### Exercise
Of all the lines in the entries below, give again exactly those starting at the line containing "View the 184 Likes list" and ending at the line containing "Place cursor in", both ends included, and no others.

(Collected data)
▬▬▬

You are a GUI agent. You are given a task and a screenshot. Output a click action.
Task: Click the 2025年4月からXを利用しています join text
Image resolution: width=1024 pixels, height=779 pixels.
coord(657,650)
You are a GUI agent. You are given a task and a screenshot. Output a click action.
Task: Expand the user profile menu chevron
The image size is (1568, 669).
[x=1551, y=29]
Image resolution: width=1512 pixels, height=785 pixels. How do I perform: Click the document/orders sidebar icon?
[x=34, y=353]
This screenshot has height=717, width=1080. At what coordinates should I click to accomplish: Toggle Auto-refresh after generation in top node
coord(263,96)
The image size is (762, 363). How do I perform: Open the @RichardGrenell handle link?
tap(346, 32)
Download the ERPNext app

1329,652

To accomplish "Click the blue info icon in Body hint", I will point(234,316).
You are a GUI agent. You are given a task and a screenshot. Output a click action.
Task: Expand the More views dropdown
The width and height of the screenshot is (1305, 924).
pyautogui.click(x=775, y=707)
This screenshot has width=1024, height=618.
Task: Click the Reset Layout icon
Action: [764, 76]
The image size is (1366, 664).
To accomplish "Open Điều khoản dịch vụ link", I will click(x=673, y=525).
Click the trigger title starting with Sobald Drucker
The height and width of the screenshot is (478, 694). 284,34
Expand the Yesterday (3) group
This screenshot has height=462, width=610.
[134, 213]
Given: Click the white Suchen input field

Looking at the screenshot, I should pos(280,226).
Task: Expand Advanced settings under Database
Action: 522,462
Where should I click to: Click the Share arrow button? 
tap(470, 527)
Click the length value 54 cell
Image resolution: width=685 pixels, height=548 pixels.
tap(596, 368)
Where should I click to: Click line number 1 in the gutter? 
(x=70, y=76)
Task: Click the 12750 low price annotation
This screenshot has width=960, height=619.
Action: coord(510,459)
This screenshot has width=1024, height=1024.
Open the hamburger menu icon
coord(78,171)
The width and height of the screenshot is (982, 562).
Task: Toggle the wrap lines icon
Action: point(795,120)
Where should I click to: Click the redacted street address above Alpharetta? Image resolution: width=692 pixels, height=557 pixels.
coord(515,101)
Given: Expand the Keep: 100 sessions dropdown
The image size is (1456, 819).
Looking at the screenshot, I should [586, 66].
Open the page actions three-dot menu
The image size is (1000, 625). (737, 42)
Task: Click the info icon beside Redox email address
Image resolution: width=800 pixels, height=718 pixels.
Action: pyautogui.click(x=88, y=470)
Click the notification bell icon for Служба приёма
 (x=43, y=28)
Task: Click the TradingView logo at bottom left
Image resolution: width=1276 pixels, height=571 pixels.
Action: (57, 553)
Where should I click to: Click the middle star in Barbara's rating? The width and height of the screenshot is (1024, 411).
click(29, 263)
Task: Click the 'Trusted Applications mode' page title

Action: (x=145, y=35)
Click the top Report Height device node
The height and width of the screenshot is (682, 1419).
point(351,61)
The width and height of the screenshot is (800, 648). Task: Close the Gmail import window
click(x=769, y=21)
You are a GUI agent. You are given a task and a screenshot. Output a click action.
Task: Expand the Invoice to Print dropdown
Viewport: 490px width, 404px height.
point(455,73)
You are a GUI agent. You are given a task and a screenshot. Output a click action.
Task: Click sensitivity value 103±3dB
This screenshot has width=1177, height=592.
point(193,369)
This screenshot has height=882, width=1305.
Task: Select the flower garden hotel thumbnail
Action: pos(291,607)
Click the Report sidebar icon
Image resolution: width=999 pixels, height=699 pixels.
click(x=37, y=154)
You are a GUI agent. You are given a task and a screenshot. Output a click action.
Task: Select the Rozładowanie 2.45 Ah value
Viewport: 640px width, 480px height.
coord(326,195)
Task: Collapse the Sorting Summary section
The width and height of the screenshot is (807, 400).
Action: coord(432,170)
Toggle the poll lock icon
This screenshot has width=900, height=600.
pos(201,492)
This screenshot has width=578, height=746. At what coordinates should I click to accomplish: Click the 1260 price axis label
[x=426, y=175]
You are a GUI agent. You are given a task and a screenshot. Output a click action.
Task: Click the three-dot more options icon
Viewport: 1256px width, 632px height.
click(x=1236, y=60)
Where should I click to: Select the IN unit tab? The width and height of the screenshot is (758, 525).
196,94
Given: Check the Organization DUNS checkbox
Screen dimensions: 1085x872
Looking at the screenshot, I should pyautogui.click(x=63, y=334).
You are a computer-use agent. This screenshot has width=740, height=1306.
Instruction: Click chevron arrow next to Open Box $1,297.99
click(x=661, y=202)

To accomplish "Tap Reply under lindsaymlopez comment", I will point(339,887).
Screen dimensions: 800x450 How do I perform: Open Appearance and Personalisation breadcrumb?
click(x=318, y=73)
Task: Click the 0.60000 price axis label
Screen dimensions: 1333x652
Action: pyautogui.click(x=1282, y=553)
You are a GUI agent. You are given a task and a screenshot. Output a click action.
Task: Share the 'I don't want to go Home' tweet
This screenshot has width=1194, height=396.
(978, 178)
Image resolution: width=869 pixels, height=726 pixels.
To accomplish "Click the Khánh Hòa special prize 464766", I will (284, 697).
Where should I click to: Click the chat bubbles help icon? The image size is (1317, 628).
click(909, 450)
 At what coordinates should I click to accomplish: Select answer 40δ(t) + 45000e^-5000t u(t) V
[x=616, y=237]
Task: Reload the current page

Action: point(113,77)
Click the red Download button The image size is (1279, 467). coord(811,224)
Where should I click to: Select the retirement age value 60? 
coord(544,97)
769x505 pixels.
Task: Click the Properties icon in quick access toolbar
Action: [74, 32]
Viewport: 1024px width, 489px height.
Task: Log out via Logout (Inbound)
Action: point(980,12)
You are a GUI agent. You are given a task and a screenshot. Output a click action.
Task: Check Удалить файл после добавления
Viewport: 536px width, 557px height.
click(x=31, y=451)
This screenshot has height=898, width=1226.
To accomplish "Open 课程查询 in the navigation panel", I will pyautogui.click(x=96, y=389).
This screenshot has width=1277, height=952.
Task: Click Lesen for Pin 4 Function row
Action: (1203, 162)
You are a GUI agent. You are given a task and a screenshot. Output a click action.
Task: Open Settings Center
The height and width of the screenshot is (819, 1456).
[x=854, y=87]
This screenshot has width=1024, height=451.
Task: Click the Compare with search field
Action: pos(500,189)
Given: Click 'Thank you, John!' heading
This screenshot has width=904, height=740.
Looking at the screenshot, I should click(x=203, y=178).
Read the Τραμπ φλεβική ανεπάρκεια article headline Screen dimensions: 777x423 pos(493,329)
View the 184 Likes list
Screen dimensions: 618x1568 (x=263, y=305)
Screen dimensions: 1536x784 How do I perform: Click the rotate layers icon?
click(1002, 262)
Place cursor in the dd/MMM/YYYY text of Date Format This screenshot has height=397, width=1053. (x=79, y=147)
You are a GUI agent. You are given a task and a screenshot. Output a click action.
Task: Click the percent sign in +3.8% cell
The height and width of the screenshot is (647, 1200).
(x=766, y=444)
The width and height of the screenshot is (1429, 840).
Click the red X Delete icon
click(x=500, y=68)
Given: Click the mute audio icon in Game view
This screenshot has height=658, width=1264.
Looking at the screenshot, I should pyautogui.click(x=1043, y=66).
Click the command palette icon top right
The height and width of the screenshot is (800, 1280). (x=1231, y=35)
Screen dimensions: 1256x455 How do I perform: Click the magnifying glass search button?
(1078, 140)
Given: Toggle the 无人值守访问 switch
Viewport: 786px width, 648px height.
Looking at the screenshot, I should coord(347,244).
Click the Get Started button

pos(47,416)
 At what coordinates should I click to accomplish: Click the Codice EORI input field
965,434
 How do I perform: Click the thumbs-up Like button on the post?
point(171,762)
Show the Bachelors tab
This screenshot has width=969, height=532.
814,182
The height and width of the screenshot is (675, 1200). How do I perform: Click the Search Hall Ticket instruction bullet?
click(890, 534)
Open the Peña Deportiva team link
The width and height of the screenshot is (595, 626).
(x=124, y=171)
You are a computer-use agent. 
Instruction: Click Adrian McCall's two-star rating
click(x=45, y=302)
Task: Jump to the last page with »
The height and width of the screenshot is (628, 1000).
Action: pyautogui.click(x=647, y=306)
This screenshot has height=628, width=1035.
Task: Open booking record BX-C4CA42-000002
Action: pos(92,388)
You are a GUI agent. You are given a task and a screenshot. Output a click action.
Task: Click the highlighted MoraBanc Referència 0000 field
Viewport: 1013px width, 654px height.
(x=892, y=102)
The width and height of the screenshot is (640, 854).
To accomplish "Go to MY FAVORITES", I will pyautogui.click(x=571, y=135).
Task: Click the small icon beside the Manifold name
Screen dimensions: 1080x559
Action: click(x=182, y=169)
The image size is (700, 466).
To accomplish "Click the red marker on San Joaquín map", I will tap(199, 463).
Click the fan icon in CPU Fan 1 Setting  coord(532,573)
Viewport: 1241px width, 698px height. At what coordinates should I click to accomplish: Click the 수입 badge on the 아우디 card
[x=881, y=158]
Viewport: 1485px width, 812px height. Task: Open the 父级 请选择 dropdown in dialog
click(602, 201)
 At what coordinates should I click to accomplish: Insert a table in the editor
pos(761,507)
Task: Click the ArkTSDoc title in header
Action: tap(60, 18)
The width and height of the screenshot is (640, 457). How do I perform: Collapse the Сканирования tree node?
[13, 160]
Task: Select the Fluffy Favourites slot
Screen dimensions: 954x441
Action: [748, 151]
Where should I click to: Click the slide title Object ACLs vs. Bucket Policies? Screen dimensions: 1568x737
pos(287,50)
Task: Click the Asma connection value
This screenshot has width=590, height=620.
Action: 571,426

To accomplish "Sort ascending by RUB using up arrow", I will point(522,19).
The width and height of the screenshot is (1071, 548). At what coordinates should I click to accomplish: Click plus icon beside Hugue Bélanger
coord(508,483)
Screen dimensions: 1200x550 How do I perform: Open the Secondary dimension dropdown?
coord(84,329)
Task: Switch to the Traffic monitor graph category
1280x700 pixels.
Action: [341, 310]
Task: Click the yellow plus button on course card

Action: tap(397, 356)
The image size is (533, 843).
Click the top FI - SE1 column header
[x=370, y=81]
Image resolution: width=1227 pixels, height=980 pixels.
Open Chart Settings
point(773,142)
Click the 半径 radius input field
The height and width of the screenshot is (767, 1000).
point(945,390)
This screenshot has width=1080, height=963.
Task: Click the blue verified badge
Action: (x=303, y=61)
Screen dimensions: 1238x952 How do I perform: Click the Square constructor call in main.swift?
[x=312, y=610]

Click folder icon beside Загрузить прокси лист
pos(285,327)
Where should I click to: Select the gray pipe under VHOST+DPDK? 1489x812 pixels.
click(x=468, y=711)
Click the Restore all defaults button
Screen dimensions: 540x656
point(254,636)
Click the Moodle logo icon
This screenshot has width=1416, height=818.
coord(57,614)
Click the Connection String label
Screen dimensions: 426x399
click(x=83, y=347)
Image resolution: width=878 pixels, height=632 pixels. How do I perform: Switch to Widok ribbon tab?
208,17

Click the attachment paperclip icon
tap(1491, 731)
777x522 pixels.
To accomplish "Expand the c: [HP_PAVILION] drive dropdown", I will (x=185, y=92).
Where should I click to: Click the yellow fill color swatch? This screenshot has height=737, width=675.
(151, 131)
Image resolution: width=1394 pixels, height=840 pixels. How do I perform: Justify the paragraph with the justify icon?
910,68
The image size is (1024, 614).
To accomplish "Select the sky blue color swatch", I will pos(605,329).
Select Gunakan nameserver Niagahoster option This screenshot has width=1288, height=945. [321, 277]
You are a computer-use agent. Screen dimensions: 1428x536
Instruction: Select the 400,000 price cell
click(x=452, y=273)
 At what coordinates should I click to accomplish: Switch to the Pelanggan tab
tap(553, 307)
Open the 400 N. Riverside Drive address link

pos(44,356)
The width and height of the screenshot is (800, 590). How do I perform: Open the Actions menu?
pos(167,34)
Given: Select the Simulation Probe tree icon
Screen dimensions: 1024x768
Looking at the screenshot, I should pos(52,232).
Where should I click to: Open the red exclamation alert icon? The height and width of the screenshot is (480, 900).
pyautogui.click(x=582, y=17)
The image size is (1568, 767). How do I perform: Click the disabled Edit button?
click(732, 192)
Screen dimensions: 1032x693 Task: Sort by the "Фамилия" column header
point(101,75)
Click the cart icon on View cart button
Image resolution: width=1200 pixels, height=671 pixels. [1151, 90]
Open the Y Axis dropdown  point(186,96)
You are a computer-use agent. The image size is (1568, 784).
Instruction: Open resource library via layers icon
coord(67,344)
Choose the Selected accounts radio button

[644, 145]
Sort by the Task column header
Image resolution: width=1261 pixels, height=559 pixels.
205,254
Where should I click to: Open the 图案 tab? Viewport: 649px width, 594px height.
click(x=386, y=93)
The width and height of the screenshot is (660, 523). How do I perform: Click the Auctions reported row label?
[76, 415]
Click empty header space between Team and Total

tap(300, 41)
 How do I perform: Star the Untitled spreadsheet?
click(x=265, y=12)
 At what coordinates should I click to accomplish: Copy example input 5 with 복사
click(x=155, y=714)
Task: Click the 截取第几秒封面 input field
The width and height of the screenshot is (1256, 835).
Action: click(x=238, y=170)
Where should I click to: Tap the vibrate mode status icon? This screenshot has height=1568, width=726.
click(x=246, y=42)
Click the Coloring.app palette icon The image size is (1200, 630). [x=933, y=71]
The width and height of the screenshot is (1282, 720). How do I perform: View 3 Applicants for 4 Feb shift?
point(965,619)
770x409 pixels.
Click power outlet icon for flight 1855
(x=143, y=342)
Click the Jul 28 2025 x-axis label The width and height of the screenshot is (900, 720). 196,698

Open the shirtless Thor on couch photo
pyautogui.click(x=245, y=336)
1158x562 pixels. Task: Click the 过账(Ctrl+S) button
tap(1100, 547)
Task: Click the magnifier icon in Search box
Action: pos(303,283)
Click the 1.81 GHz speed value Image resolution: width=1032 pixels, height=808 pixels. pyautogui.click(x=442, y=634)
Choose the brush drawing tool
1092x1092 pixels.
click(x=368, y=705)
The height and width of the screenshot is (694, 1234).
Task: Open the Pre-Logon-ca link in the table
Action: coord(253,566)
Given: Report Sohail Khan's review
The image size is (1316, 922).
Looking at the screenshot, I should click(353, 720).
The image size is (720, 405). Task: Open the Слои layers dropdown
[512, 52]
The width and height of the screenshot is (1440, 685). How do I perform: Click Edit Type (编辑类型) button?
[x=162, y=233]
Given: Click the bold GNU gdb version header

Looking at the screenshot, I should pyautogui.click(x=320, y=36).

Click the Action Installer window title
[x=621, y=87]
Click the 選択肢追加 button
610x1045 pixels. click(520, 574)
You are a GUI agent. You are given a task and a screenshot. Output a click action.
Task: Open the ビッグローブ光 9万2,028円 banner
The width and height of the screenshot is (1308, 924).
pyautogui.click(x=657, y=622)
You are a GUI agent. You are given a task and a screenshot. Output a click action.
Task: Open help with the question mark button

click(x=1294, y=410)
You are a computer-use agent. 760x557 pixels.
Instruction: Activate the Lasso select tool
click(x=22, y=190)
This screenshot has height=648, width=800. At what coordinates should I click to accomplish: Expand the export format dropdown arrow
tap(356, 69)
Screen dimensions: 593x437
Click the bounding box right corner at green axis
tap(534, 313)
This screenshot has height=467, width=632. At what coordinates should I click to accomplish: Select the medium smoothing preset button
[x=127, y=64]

▬▬▬

### Answer for the task
View the 184 Likes list
Screen dimensions: 618x1568 (x=263, y=305)
Screen dimensions: 1536x784 How do I perform: Click the rotate layers icon?
click(1002, 262)
Place cursor in the dd/MMM/YYYY text of Date Format This screenshot has height=397, width=1053. (x=79, y=147)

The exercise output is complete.